▼
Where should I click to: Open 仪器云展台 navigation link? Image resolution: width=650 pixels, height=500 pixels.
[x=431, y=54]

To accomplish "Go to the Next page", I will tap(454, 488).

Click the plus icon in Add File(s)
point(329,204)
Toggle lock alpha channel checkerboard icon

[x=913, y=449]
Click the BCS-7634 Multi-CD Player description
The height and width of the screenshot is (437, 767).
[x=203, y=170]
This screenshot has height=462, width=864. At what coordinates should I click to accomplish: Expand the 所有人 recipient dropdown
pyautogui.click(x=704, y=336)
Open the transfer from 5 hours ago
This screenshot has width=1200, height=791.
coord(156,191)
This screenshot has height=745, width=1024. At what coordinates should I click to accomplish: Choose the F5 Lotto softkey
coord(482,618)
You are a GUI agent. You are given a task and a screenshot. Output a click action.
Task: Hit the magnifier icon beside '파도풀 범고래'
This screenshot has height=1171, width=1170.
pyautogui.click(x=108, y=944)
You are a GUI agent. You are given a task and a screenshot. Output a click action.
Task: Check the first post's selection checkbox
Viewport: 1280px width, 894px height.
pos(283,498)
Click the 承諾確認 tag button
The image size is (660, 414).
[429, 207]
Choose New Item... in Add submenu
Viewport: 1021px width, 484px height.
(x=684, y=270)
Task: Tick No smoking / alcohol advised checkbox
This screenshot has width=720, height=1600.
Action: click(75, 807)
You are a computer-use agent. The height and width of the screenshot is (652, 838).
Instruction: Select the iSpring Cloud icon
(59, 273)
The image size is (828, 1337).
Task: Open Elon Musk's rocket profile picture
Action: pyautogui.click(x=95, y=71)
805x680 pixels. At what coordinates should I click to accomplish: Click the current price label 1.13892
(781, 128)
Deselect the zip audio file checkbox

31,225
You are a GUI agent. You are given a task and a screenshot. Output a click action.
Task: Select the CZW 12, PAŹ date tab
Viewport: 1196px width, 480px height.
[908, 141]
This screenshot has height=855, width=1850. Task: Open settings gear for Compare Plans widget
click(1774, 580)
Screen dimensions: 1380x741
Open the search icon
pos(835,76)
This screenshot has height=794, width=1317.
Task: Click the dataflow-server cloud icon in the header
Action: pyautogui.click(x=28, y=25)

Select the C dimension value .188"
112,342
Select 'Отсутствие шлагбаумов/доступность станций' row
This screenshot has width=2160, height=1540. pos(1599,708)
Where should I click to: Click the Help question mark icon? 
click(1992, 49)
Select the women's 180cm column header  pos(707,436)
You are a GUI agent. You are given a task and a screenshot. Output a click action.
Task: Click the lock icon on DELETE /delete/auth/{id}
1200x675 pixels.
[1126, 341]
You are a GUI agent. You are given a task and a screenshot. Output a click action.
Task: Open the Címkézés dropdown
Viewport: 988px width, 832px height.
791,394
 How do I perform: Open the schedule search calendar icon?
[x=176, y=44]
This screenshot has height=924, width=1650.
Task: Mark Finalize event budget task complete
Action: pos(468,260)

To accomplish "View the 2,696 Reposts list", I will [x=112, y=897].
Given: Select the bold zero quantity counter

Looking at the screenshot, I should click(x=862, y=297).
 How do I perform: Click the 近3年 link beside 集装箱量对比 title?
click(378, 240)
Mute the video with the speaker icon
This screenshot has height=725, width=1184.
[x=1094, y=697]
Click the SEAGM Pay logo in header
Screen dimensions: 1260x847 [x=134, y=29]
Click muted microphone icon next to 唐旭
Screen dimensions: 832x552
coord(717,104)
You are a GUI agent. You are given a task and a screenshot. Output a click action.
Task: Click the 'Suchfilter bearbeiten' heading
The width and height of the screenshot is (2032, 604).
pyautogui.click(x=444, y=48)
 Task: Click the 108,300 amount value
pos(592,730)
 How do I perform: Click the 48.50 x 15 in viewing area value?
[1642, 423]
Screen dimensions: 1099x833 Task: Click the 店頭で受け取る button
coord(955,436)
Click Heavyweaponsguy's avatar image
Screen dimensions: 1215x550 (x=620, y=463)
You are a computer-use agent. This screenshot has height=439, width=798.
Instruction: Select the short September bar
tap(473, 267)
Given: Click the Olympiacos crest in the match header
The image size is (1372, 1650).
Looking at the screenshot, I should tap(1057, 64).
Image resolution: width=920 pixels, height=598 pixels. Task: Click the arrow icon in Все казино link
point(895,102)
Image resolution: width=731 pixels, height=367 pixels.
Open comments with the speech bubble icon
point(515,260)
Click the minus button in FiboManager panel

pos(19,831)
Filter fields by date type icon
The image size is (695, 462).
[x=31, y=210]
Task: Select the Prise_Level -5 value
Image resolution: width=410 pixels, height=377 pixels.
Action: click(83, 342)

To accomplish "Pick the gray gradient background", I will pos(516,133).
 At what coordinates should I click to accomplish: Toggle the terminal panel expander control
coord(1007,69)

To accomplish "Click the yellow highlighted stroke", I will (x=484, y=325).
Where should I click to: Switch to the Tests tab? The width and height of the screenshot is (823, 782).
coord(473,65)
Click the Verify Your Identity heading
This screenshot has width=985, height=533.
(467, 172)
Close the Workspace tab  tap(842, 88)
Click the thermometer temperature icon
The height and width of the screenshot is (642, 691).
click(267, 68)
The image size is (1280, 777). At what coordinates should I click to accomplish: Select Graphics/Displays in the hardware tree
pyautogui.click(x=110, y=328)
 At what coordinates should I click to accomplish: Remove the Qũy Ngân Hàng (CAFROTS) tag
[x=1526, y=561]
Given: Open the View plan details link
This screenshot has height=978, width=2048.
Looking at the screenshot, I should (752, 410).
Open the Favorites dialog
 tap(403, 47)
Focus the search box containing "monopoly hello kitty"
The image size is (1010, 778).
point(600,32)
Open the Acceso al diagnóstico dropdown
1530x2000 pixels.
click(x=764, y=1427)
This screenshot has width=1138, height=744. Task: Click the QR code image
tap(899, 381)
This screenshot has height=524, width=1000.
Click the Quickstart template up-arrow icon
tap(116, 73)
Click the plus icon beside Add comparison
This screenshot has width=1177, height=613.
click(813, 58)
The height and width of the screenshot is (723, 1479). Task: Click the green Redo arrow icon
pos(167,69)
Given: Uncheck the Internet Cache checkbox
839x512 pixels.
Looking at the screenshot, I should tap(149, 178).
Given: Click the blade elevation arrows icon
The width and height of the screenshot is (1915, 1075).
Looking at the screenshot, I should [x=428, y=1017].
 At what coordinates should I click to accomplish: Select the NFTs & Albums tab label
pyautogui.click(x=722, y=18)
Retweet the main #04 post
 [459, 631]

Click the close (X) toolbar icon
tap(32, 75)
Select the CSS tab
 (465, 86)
▲
* How to complete this task
Repeat every record above precisely.

* Solution
Where should I click to: Open 仪器云展台 navigation link? Image resolution: width=650 pixels, height=500 pixels.
[x=431, y=54]

To accomplish "Go to the Next page", I will tap(454, 488).

Click the plus icon in Add File(s)
point(329,204)
Toggle lock alpha channel checkerboard icon

[x=913, y=449]
Click the BCS-7634 Multi-CD Player description
The height and width of the screenshot is (437, 767).
[x=203, y=170]
This screenshot has height=462, width=864. At what coordinates should I click to accomplish: Expand the 所有人 recipient dropdown
pyautogui.click(x=704, y=336)
Open the transfer from 5 hours ago
This screenshot has width=1200, height=791.
coord(156,191)
This screenshot has height=745, width=1024. At what coordinates should I click to accomplish: Choose the F5 Lotto softkey
coord(482,618)
You are a GUI agent. You are given a task and a screenshot. Output a click action.
Task: Hit the magnifier icon beside '파도풀 범고래'
This screenshot has height=1171, width=1170.
pyautogui.click(x=108, y=944)
You are a GUI agent. You are given a task and a screenshot. Output a click action.
Task: Check the first post's selection checkbox
Viewport: 1280px width, 894px height.
pos(283,498)
Click the 承諾確認 tag button
The image size is (660, 414).
[429, 207]
Choose New Item... in Add submenu
Viewport: 1021px width, 484px height.
(x=684, y=270)
Task: Tick No smoking / alcohol advised checkbox
This screenshot has width=720, height=1600.
Action: click(75, 807)
You are a computer-use agent. The height and width of the screenshot is (652, 838).
Instruction: Select the iSpring Cloud icon
(59, 273)
The image size is (828, 1337).
Task: Open Elon Musk's rocket profile picture
Action: pyautogui.click(x=95, y=71)
805x680 pixels. At what coordinates should I click to accomplish: Click the current price label 1.13892
(781, 128)
Deselect the zip audio file checkbox

31,225
You are a GUI agent. You are given a task and a screenshot. Output a click action.
Task: Select the CZW 12, PAŹ date tab
Viewport: 1196px width, 480px height.
[908, 141]
This screenshot has height=855, width=1850. Task: Open settings gear for Compare Plans widget
click(1774, 580)
Screen dimensions: 1380x741
Open the search icon
pos(835,76)
This screenshot has height=794, width=1317.
Task: Click the dataflow-server cloud icon in the header
Action: pyautogui.click(x=28, y=25)

Select the C dimension value .188"
112,342
Select 'Отсутствие шлагбаумов/доступность станций' row
This screenshot has width=2160, height=1540. pos(1599,708)
Where should I click to: Click the Help question mark icon? 
click(1992, 49)
Select the women's 180cm column header  pos(707,436)
You are a GUI agent. You are given a task and a screenshot. Output a click action.
Task: Click the lock icon on DELETE /delete/auth/{id}
1200x675 pixels.
[1126, 341]
You are a GUI agent. You are given a task and a screenshot. Output a click action.
Task: Open the Címkézés dropdown
Viewport: 988px width, 832px height.
791,394
 How do I perform: Open the schedule search calendar icon?
[x=176, y=44]
This screenshot has height=924, width=1650.
Task: Mark Finalize event budget task complete
Action: pos(468,260)

To accomplish "View the 2,696 Reposts list", I will [x=112, y=897].
Given: Select the bold zero quantity counter

Looking at the screenshot, I should click(x=862, y=297).
 How do I perform: Click the 近3年 link beside 集装箱量对比 title?
click(378, 240)
Mute the video with the speaker icon
This screenshot has height=725, width=1184.
[x=1094, y=697]
Click the SEAGM Pay logo in header
Screen dimensions: 1260x847 [x=134, y=29]
Click muted microphone icon next to 唐旭
Screen dimensions: 832x552
coord(717,104)
You are a GUI agent. You are given a task and a screenshot. Output a click action.
Task: Click the 'Suchfilter bearbeiten' heading
The width and height of the screenshot is (2032, 604).
pyautogui.click(x=444, y=48)
 Task: Click the 108,300 amount value
pos(592,730)
 How do I perform: Click the 48.50 x 15 in viewing area value?
[1642, 423]
Screen dimensions: 1099x833 Task: Click the 店頭で受け取る button
coord(955,436)
Click Heavyweaponsguy's avatar image
Screen dimensions: 1215x550 (x=620, y=463)
You are a computer-use agent. This screenshot has height=439, width=798.
Instruction: Select the short September bar
tap(473, 267)
Given: Click the Olympiacos crest in the match header
The image size is (1372, 1650).
Looking at the screenshot, I should tap(1057, 64).
Image resolution: width=920 pixels, height=598 pixels. Task: Click the arrow icon in Все казино link
point(895,102)
Image resolution: width=731 pixels, height=367 pixels.
Open comments with the speech bubble icon
point(515,260)
Click the minus button in FiboManager panel

pos(19,831)
Filter fields by date type icon
The image size is (695, 462).
[x=31, y=210]
Task: Select the Prise_Level -5 value
Image resolution: width=410 pixels, height=377 pixels.
Action: click(83, 342)

To accomplish "Pick the gray gradient background", I will pos(516,133).
 At what coordinates should I click to accomplish: Toggle the terminal panel expander control
coord(1007,69)

To accomplish "Click the yellow highlighted stroke", I will (x=484, y=325).
Where should I click to: Switch to the Tests tab? The width and height of the screenshot is (823, 782).
coord(473,65)
Click the Verify Your Identity heading
This screenshot has width=985, height=533.
(467, 172)
Close the Workspace tab  tap(842, 88)
Click the thermometer temperature icon
The height and width of the screenshot is (642, 691).
click(267, 68)
The image size is (1280, 777). At what coordinates should I click to accomplish: Select Graphics/Displays in the hardware tree
pyautogui.click(x=110, y=328)
 At what coordinates should I click to accomplish: Remove the Qũy Ngân Hàng (CAFROTS) tag
[x=1526, y=561]
Given: Open the View plan details link
This screenshot has height=978, width=2048.
Looking at the screenshot, I should (752, 410).
Open the Favorites dialog
 tap(403, 47)
Focus the search box containing "monopoly hello kitty"
The image size is (1010, 778).
point(600,32)
Open the Acceso al diagnóstico dropdown
1530x2000 pixels.
click(x=764, y=1427)
This screenshot has width=1138, height=744. Task: Click the QR code image
tap(899, 381)
This screenshot has height=524, width=1000.
Click the Quickstart template up-arrow icon
tap(116, 73)
Click the plus icon beside Add comparison
This screenshot has width=1177, height=613.
click(813, 58)
The height and width of the screenshot is (723, 1479). Task: Click the green Redo arrow icon
pos(167,69)
Given: Uncheck the Internet Cache checkbox
839x512 pixels.
Looking at the screenshot, I should tap(149, 178).
Given: Click the blade elevation arrows icon
The width and height of the screenshot is (1915, 1075).
Looking at the screenshot, I should [x=428, y=1017].
 At what coordinates should I click to accomplish: Select the NFTs & Albums tab label
pyautogui.click(x=722, y=18)
Retweet the main #04 post
 [459, 631]

Click the close (X) toolbar icon
tap(32, 75)
Select the CSS tab
 (465, 86)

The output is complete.